Something in Marianne’s tone bothered Joanna—something she couldn’t quite put her finger on. “Esther is all right, isn’t she?” she asked.
“Yes,” Marianne replied, her voice cracking. “At least I think so.”
“What’s wrong, then?”
“That’s just it. I don’t know. Maybe I’m just tired. We were here all night long. Neither one of us has had any sleep…”
“No, Mari,” Joanna countered. “It’s more than that.” A long silence filled the phone. “What is it?” she urged. “Tell me.”
Marianne took a deep breath. “You remember that night Andy was here in the hospital?” she said at last.
Joanna remembered every bit of it. Too well. “Yes,” she said.
“Remember when you told me you were trying to pray, but you couldn’t remember the words?”
That moment was still crystal clear in Joanna’s heart and memory, as if it had happened mere minutes ago. She squeezed her eyes shut against a sudden film of tears that threatened to blind her.
“You told me that it didn’t matter,” Joanna said. “You told me that trying to remember the words was good enough because God knew what I meant. And then you offered to pray for me.”
“I shouldn’t have,” Marianne said now. The black hopelessness in her friend’s words wrung Joanna’s heart, made her want to weep.
“What do you mean, you shouldn’t have?”
“I had no right,” Marianne said. “I didn’t know what I was talking about.”
“Of course you did.

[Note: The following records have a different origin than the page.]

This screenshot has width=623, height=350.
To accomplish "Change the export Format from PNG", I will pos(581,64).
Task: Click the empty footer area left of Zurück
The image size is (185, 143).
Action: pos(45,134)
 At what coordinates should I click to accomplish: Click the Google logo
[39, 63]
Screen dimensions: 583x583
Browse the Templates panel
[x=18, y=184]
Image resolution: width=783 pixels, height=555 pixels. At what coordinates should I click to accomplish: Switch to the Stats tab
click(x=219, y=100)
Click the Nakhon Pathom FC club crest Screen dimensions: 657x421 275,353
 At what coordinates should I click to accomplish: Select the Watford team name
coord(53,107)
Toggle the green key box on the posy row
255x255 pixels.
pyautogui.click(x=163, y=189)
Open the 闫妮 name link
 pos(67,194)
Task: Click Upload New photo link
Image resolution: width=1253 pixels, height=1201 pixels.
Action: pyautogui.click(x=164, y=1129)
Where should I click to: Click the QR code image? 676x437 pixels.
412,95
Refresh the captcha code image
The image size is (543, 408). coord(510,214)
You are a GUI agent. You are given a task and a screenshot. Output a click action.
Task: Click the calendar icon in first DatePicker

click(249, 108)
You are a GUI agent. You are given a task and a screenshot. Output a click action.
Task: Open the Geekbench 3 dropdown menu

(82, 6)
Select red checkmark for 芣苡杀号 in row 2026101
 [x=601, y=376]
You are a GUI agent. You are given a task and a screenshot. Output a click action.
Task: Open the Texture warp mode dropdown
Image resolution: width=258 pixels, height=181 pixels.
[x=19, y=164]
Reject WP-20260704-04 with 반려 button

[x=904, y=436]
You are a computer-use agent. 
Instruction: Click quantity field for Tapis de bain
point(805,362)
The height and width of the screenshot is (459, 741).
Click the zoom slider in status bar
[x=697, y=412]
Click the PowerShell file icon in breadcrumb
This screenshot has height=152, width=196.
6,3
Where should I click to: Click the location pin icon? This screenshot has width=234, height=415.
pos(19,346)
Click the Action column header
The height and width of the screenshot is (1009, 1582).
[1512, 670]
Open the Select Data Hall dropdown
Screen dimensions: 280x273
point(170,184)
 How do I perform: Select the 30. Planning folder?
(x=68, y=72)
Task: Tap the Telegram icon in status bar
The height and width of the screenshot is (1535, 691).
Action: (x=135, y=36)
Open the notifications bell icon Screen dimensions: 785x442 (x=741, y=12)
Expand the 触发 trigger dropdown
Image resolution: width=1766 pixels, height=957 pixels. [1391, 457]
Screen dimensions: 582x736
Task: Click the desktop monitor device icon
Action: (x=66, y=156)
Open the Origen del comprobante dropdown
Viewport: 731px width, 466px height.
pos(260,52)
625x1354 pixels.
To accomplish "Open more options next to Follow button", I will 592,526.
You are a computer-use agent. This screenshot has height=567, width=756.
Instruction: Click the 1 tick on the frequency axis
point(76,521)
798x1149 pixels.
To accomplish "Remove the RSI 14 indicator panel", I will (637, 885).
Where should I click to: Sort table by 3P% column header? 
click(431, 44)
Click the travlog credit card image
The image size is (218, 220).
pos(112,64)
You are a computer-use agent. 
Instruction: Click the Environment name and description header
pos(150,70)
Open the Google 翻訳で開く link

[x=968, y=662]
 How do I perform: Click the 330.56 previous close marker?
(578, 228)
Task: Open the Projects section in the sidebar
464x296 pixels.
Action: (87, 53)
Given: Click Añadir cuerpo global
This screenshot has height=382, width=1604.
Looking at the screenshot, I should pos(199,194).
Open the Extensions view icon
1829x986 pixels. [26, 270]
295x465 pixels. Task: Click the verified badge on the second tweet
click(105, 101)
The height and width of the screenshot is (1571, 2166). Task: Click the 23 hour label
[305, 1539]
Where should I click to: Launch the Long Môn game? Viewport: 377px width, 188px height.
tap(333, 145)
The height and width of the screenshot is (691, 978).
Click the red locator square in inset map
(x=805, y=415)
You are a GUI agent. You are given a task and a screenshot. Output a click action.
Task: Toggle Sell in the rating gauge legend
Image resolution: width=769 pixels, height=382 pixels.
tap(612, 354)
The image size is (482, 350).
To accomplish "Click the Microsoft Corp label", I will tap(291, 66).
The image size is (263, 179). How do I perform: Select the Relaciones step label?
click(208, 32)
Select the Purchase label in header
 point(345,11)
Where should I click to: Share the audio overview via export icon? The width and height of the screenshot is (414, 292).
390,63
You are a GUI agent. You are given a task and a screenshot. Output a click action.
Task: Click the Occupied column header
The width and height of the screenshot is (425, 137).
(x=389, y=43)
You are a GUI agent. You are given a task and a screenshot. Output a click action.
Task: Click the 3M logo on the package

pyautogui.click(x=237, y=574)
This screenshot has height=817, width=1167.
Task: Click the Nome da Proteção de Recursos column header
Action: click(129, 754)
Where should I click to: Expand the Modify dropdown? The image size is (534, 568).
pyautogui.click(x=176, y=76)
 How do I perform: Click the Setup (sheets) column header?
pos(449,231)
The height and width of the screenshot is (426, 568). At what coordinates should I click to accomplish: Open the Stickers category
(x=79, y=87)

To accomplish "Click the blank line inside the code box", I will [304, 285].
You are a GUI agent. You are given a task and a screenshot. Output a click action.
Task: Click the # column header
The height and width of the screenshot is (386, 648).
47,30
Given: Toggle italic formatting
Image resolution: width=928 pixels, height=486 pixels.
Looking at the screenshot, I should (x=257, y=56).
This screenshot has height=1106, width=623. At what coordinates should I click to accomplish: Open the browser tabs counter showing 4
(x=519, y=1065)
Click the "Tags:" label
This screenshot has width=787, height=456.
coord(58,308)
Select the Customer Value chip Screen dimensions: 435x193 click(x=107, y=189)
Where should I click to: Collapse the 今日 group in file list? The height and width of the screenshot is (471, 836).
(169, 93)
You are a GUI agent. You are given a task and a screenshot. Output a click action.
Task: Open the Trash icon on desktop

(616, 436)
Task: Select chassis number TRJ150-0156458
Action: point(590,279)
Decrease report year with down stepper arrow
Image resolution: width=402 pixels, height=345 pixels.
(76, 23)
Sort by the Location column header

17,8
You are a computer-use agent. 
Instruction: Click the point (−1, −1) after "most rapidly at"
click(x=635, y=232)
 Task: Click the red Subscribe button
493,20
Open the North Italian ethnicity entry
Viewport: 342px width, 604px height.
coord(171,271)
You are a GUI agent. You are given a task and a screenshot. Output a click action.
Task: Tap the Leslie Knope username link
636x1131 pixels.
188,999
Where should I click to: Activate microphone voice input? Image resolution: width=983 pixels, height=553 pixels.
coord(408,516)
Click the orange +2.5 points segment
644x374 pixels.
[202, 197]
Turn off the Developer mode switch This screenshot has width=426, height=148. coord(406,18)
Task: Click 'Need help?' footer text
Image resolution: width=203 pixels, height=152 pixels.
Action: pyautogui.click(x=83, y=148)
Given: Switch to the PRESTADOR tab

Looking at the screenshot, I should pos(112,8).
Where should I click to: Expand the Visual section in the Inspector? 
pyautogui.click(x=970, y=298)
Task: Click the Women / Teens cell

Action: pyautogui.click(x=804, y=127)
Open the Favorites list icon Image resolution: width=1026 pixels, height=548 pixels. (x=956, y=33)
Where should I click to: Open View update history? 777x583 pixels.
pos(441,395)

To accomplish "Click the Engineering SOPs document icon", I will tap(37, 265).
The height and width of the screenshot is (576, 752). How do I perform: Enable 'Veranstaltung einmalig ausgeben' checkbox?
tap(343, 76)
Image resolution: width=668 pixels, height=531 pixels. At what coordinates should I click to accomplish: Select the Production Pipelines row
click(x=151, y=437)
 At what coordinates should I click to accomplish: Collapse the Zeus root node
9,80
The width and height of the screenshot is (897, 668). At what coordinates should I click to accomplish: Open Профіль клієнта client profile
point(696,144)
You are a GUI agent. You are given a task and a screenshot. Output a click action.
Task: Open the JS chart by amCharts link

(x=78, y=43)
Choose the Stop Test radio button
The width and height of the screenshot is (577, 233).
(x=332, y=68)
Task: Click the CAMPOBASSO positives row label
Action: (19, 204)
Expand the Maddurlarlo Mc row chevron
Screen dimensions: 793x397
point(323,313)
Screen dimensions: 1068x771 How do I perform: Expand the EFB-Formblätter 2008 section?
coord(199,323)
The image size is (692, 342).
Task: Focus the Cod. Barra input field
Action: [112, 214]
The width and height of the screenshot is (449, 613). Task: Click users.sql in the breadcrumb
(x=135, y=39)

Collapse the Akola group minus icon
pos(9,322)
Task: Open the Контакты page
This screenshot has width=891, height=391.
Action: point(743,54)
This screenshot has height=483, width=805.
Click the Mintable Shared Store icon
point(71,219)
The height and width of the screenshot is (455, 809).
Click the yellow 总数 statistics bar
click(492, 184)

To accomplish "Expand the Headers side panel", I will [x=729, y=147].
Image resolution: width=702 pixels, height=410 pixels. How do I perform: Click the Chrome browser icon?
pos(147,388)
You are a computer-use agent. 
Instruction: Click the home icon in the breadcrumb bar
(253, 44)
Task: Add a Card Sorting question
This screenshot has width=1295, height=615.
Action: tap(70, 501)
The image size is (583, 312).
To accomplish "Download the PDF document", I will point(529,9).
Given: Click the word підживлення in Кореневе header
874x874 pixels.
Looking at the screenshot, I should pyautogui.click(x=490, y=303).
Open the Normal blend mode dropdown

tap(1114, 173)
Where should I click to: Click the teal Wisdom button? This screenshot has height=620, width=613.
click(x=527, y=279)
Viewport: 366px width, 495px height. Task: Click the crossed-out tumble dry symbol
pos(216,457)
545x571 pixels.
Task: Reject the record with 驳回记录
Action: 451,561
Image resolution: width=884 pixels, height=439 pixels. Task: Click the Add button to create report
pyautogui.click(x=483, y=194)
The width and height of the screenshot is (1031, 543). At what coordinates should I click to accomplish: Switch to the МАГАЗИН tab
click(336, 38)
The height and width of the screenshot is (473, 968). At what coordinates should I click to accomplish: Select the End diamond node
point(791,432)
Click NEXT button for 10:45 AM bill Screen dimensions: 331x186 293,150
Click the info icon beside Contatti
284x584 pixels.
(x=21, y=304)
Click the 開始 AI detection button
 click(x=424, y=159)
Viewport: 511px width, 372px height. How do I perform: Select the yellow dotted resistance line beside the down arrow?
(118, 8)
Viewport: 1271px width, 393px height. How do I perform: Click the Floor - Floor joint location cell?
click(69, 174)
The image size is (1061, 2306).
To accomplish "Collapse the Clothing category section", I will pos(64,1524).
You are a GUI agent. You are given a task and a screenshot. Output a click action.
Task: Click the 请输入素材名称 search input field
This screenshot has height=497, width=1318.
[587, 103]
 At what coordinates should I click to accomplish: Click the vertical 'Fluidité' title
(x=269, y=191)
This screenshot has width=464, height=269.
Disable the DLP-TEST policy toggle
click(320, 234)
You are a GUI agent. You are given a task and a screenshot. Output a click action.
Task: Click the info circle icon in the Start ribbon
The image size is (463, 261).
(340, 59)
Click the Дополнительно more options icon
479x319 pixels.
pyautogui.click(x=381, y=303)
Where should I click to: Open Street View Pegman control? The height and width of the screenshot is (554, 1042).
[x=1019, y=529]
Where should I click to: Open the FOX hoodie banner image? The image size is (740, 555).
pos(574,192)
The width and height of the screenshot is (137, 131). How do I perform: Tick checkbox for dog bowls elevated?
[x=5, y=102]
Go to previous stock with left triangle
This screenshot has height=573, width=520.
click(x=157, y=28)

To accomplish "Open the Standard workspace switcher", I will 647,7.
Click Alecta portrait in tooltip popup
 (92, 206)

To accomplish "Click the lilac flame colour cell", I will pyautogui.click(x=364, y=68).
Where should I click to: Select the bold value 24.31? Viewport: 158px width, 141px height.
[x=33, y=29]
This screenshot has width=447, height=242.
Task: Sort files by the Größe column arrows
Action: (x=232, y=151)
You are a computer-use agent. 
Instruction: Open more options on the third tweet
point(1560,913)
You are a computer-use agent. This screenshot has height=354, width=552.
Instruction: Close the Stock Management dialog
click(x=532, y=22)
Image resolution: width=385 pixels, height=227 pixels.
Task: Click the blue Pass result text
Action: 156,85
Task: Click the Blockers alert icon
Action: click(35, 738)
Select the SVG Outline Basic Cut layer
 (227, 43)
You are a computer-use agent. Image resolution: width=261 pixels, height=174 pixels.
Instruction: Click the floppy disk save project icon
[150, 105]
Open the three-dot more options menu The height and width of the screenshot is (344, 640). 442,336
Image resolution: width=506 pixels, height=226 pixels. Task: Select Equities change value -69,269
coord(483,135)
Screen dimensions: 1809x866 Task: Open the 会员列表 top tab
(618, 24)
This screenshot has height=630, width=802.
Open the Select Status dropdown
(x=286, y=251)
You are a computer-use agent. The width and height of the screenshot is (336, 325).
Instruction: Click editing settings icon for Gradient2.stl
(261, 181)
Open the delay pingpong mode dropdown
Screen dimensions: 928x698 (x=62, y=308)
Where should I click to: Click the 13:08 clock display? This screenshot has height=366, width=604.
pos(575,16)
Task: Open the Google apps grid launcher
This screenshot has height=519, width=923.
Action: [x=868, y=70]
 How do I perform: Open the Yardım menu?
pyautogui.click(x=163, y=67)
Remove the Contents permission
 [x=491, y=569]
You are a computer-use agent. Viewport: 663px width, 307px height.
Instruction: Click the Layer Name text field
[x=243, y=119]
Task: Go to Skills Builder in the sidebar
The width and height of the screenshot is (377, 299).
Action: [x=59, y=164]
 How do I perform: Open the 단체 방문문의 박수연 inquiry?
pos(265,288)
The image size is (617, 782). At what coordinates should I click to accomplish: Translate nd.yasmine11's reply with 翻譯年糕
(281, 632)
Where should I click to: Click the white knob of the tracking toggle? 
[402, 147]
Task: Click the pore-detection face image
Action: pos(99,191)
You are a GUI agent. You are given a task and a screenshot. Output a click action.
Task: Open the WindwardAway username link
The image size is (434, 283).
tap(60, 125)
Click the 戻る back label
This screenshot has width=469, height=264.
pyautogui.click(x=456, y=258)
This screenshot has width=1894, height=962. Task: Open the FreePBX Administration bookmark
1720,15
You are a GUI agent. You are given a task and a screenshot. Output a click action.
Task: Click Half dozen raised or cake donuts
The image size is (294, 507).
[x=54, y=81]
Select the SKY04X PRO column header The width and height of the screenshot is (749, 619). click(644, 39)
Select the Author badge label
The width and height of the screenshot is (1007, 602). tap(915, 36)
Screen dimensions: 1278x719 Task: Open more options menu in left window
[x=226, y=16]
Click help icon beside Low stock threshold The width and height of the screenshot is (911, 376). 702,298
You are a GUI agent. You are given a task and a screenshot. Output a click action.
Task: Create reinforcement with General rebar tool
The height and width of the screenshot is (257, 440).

What are you saying, Marianne? What’s wrong?”
“I’ve been here all night trying to pray myself, but I can’t, Joanna. And it’s not just the words that I’ve lost, either. It’s more than that. Far more. How could God do something like this to us and to Esther? How could He make Esther so sick that the only way to save her is for some other mother’s baby to die? That’s not right. It’s not fair.”